Le personnage principal, François, en est le meilleur exemple : taciturne, insondable, on ne comprend pas vraiment ce qu’il fait et ce qui le motive à agir. Puis il y a le bon docteur (Charles Muller), le maire de la ville, patriarche protecteur de ses ouailles (Marc Olin­ger), la mère pianiste (Véronique Fauconnet), devenue folle dans sa vie avec un ingénieur cholérique, l’amante qui souffre de ne pas avoir d’enfant, l’ami jaloux... Tout ici est lourdement souligné, les dialogues se plient sous leur poids, les acteurs font de longues pauses avant de parler, comme pour bien insister que ce qui va suivre est extrêmement important, le rythme est lent et n’a pas peur des longueurs. Dans un certain sens, c’est davantage du théâtre que du cinéma. 
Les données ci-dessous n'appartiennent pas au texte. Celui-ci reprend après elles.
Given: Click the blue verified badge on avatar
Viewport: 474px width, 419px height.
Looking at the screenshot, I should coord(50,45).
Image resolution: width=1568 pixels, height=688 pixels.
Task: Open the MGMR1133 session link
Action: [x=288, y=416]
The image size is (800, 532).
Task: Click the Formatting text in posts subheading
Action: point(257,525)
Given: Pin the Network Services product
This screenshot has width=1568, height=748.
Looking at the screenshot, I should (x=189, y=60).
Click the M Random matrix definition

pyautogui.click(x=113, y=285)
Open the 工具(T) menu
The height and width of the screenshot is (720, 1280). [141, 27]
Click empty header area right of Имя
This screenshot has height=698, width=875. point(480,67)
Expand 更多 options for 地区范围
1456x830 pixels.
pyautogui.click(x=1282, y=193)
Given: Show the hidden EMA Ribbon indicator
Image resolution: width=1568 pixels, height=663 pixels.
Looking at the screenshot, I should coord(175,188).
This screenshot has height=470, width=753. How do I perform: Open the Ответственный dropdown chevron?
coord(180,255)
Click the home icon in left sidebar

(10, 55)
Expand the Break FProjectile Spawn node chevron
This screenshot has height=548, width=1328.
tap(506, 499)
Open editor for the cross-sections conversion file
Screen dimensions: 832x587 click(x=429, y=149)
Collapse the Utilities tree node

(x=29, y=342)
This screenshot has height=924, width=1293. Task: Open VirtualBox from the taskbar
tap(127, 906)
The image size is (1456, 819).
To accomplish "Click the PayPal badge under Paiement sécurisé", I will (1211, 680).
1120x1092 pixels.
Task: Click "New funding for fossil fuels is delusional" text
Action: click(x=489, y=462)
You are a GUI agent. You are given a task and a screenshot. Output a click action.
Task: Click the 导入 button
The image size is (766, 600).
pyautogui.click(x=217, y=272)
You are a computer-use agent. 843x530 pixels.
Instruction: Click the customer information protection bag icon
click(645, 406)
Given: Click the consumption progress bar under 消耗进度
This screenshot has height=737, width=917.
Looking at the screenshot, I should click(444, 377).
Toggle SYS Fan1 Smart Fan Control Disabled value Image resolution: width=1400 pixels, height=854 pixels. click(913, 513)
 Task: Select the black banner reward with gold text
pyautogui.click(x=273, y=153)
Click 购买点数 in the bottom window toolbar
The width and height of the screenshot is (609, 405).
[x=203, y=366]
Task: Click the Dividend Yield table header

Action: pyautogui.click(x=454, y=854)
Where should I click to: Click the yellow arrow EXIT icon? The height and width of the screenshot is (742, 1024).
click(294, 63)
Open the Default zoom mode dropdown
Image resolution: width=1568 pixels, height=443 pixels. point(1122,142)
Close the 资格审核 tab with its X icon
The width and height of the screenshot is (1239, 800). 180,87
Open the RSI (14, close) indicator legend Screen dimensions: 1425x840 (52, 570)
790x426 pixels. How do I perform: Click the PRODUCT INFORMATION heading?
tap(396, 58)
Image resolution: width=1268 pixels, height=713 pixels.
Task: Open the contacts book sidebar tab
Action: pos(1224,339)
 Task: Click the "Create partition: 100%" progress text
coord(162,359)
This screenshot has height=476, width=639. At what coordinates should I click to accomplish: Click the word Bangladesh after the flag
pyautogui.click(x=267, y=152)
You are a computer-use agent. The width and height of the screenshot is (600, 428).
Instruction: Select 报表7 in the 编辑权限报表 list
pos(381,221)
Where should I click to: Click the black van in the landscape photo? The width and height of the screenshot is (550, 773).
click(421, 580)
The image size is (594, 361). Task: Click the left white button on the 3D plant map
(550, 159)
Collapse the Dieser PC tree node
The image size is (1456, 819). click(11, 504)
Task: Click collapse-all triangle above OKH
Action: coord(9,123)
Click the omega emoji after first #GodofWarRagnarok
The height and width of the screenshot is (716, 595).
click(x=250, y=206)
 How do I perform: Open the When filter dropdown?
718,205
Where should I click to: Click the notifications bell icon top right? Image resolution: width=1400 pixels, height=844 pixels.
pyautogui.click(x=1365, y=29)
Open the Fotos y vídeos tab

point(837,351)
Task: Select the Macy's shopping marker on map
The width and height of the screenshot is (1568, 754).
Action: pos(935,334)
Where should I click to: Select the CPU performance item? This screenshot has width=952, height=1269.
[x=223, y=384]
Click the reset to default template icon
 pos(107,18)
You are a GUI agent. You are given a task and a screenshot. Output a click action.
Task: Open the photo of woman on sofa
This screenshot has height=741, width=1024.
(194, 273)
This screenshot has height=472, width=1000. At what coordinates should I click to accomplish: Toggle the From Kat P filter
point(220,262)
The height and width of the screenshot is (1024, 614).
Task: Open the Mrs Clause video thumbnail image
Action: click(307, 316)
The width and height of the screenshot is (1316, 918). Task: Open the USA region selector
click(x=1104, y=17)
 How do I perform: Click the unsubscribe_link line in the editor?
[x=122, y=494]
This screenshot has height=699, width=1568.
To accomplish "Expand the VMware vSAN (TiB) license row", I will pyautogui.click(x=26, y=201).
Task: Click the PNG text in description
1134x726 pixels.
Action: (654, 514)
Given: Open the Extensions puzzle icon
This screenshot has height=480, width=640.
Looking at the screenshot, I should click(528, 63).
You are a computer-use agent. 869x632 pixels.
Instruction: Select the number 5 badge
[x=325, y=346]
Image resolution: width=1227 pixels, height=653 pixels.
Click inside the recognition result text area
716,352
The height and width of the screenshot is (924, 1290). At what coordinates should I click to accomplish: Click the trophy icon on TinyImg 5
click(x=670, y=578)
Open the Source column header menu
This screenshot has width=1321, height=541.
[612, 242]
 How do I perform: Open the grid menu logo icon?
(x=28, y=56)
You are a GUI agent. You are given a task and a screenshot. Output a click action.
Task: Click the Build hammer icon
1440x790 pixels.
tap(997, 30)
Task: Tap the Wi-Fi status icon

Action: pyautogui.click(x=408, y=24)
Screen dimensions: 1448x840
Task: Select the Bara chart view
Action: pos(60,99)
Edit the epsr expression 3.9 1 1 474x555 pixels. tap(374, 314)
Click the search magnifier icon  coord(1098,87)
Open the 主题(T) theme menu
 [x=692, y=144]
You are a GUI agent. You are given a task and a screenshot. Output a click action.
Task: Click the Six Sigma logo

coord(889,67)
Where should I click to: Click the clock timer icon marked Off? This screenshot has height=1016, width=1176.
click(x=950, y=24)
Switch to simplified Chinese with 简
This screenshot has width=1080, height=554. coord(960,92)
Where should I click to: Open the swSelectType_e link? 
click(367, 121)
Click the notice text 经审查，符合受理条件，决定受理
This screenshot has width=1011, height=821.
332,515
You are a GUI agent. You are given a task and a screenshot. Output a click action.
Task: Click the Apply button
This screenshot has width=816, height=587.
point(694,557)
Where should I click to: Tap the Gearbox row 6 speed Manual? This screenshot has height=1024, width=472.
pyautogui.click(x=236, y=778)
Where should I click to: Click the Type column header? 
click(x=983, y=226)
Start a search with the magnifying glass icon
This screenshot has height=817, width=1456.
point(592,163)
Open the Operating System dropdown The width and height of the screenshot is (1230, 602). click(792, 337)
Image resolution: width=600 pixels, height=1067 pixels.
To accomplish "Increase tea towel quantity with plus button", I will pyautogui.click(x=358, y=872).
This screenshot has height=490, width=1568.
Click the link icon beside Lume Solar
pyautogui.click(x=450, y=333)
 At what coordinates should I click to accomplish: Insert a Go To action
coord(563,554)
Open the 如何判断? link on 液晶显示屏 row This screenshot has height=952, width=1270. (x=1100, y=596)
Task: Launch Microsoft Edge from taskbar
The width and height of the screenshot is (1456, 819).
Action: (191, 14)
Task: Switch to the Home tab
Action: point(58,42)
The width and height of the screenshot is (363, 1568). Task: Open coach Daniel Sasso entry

Réfractaire se veut aussi un projet pédagogique, il sera montré dans les lycées et devrait, selon le vœu des producteurs, mener à des discussions nourries sur la responsabilité individuelle et la guerre – thème également évoqué dans The Reader de Stephen Daldry, actuellement en salles. À voir si cela marche. Au cinéma toutefois, on ne voit pas vraiment quel public pourrait être visé. 

Le titre est emprunté à une exposition sur la Deuxième guerre mondiale au Luxembourg, en 2002 au Musée d’histoire de la Ville.